Times are changing.  We're moving toward a model where developers like me are given sudo everywhere being versed in not destroying things.  This gives me an unprecedented opportunity to tune my software.  I built it to be tunable, but tuning has always been guesswork because tuning is an interactive process – something that is hard to do when you have to relay commands to somebody and you can't see what's on their screen.

My first big tuning project involves the Socorro processors.  They are I/O bound multithreaded Python applications.  We've always just set the number of threads equal to the number of CPUs on the machine.  We've always gotten adequate throughput and have never revisited the settings.

By the way, it is important to know that the Socorro processors invoke a subprocess as part of processing a Firefox crash.  That subprocess, written in C, runs on its own core.  While the GIL keeps the Python code running only on one core at a time, the subprocesses are free to run simultaneously on all the cores.  There is a one to one correspondence between threads and subprocesses.  Each thread will spawn a single subprocess for each crash that it processes. Ten threads should equal ten subprocesses.

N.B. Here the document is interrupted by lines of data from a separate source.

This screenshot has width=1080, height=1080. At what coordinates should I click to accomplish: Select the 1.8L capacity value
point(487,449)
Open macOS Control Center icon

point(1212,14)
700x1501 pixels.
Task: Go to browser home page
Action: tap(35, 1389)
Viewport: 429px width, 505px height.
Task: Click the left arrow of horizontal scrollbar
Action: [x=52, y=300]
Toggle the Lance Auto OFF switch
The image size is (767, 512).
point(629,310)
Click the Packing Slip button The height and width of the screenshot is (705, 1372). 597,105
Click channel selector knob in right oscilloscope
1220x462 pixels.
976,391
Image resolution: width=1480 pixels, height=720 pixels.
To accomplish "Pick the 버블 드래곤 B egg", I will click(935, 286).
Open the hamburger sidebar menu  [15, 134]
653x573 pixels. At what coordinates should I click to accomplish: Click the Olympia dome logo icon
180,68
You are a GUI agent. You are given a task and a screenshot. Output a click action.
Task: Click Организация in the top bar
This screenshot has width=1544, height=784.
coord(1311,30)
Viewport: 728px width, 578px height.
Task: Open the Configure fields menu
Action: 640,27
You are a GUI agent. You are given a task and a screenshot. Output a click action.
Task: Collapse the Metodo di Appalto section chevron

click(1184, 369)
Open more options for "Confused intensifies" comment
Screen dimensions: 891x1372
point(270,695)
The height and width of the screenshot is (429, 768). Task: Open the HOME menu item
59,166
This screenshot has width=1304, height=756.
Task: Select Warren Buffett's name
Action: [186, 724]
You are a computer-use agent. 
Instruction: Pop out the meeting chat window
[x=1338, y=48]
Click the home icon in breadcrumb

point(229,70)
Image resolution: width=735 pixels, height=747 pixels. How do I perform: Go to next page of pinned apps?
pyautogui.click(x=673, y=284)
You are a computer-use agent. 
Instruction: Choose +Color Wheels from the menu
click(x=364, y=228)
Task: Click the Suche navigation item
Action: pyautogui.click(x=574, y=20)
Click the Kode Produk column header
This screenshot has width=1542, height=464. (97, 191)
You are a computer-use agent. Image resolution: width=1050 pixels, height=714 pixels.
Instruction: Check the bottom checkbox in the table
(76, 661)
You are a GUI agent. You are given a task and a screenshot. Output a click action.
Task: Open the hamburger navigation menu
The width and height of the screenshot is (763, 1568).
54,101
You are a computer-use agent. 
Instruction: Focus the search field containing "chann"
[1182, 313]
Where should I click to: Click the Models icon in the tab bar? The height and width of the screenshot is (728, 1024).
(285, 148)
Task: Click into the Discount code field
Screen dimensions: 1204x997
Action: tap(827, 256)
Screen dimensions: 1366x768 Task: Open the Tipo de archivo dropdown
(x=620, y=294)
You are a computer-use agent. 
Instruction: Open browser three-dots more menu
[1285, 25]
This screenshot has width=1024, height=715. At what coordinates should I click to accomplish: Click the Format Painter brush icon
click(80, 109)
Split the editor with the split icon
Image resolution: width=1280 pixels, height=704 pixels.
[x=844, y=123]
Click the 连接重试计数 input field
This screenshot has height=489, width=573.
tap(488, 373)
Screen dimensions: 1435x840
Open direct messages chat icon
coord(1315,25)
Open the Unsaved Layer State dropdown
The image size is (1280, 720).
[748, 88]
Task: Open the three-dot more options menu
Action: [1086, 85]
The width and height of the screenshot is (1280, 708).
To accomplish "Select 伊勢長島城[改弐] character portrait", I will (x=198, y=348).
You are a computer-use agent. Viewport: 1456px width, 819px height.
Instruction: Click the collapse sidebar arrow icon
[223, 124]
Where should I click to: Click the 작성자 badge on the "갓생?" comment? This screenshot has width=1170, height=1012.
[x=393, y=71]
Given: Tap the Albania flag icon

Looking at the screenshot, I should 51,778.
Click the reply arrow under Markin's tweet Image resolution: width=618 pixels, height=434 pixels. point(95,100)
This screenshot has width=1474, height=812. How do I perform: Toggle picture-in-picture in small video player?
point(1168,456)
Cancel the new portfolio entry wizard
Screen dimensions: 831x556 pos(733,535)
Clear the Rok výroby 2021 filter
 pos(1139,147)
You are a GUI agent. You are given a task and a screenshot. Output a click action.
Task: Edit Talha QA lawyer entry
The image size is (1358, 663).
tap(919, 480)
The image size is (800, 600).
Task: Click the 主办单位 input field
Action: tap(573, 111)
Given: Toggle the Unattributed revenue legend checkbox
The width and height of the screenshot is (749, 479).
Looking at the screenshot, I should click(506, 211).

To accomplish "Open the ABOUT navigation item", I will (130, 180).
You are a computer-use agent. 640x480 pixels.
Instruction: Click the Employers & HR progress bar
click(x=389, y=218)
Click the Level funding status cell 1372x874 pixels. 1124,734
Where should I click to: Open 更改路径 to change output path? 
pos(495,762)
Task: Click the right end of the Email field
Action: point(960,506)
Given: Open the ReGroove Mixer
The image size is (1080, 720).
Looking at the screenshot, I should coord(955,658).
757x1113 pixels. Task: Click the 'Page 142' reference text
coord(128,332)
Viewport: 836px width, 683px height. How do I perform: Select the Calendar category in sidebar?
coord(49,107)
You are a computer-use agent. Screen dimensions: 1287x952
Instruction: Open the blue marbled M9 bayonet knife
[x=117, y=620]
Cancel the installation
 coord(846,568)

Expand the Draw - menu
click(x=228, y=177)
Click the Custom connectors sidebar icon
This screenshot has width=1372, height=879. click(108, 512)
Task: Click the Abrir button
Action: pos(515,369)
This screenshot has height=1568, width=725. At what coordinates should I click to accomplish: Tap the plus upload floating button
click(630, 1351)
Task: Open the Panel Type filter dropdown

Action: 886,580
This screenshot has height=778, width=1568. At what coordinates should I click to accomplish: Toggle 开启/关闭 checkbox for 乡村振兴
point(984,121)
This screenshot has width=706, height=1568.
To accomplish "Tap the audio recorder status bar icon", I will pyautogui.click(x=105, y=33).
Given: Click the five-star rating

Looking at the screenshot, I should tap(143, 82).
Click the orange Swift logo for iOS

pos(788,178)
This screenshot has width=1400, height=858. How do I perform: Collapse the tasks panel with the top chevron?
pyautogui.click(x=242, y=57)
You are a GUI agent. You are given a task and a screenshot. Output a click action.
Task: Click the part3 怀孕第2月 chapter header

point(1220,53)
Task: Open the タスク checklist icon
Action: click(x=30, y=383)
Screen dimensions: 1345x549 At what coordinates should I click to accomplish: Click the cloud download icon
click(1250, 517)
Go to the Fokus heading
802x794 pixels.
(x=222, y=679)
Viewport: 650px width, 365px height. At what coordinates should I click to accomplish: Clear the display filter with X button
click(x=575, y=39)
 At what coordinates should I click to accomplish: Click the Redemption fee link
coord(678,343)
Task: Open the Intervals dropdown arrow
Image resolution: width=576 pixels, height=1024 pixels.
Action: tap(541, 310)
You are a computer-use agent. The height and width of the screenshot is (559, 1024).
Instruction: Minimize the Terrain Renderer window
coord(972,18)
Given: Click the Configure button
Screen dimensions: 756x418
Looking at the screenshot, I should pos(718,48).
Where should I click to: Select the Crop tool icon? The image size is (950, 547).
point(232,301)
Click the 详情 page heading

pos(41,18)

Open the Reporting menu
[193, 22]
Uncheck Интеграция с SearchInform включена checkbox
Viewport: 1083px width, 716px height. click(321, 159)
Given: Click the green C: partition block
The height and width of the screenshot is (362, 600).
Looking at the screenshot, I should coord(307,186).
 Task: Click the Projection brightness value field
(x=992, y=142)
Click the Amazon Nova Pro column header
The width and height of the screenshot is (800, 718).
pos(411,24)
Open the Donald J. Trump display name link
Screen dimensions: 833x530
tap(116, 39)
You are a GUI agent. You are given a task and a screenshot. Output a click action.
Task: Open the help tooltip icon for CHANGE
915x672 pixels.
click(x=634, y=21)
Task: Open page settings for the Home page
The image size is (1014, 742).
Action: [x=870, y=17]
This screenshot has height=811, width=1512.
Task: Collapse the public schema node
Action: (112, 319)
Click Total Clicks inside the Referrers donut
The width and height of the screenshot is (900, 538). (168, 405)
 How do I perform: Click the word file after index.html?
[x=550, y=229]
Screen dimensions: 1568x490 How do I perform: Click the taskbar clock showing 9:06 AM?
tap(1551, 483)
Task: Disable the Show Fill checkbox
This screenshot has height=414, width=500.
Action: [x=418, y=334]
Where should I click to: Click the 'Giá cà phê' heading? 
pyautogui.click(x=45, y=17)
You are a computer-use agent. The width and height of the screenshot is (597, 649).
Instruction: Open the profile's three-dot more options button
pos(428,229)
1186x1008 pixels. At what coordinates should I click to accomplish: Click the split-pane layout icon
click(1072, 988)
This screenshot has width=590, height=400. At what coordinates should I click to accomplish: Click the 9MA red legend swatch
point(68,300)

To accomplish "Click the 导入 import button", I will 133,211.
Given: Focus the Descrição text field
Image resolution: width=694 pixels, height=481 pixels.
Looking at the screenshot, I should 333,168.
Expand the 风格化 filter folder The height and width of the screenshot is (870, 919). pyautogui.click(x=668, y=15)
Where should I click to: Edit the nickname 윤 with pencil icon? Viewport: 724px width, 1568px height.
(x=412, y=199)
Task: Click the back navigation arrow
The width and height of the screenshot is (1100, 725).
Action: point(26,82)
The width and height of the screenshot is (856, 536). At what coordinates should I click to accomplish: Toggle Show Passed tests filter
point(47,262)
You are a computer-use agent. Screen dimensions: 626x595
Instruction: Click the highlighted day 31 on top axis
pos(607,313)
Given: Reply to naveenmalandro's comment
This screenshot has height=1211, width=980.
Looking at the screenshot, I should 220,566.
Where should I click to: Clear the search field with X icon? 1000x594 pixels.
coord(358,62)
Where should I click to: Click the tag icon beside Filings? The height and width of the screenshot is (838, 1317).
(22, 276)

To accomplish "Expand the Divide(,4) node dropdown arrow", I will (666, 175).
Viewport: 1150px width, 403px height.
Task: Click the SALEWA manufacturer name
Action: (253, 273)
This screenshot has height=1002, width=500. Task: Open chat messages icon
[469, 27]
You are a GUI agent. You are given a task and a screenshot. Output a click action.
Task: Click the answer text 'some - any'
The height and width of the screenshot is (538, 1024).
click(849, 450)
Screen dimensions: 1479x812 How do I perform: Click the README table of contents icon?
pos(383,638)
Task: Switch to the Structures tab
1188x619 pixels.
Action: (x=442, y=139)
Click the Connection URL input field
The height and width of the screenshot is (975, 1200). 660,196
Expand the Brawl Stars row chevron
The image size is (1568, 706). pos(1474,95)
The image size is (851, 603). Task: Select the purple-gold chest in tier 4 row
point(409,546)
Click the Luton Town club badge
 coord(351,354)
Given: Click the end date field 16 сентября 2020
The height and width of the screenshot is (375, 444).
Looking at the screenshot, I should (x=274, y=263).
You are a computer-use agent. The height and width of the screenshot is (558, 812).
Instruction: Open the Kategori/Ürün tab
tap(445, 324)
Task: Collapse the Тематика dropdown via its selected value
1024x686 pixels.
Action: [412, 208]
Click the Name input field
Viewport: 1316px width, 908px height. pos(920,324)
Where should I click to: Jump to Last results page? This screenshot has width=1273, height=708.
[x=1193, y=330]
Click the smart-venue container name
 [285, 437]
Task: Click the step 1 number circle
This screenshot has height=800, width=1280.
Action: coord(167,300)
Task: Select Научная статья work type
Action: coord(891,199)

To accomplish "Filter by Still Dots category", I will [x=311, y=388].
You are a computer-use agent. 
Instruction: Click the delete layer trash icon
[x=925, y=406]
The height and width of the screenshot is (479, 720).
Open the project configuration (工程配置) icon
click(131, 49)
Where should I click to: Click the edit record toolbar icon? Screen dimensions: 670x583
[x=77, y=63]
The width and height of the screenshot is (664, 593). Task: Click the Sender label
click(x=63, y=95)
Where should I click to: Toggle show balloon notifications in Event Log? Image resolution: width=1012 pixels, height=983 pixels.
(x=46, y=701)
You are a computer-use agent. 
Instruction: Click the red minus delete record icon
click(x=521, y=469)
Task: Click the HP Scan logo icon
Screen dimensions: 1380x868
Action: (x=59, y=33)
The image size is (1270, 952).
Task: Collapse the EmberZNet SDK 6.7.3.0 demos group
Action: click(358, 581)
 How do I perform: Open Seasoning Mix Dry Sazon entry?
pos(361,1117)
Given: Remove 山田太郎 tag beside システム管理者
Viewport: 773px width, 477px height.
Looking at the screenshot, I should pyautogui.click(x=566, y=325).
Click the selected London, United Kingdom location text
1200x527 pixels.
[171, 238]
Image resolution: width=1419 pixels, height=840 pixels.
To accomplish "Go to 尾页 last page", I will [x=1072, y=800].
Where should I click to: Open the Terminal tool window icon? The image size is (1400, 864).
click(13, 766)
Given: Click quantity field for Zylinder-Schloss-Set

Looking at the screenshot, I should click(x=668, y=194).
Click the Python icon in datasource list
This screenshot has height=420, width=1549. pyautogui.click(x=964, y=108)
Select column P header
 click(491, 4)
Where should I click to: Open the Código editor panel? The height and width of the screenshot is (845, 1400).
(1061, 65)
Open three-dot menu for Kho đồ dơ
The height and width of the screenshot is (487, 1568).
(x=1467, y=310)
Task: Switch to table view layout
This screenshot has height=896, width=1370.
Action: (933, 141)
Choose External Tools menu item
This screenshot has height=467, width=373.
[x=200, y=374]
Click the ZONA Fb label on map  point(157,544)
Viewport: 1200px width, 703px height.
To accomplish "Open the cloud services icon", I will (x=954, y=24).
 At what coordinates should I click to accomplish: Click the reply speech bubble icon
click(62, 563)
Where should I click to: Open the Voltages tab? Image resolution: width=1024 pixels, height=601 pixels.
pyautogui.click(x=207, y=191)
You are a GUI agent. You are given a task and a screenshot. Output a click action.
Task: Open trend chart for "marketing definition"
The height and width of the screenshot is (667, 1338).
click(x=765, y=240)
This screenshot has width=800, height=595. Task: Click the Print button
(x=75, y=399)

My collegue, Chris Lonnen, has really wanted to drop the multithreading part and run the processors as a mob of single threaded processes.  In the construction of Socorro, I made the task management / producer consumer system a pluggable component.  Don't want multithreading?  Drop in the the single threading class instead.  That eliminates all the overhead of the internal queuing that would still be there by just setting the multithread class to use only one thread.

The results of comparing 24 single threaded processes to one 24 thread process startled me.  The mob was between 1.8 and 2.2 times faster than the 24 thread process.  That did not sit well with me as a staunch supporter of multithreading.  I starting playing around with my multithreading and made a discovery.  For the processor on the 24 core machine, throughput did not increase for anything more than twelve threads.   The overhead of the rest of the code was such that it could not keep all 24 cores busy.

Watching the load level while running the 24 process single thread version test, I can easily see that it keeps the server's load steady at 24 while the multithread version rarely rose above 9.   That got me thinking, could I get more throughput with multiple multithreaded processes?  Could that out perform the 24 single thread process?

The answer is yes.  I first tried two 12 thread processes.  That approached the throughput of the 24 single thread processors.  I noticed that the load did not ever rise above 16.  That told me that there still was room for improvement.  I tried twelve 2 thread processes, that matched the single thread throughput, but with running the load level at eighty percent of the single thread mob test.  Various combinations yielded more gold.

The best performer was four 6 thread processes:


# of processes # of threads average # of items processed / 10 mincomment




24 1 2200
1 24 1000 current configuration
1 12 1000
2 12 1800
12 2 2000
4 6 2600

This is just ad hoc testing with no real formal process.  I ought to perform a better controlled study, but I'm not sure I have that luxury right now.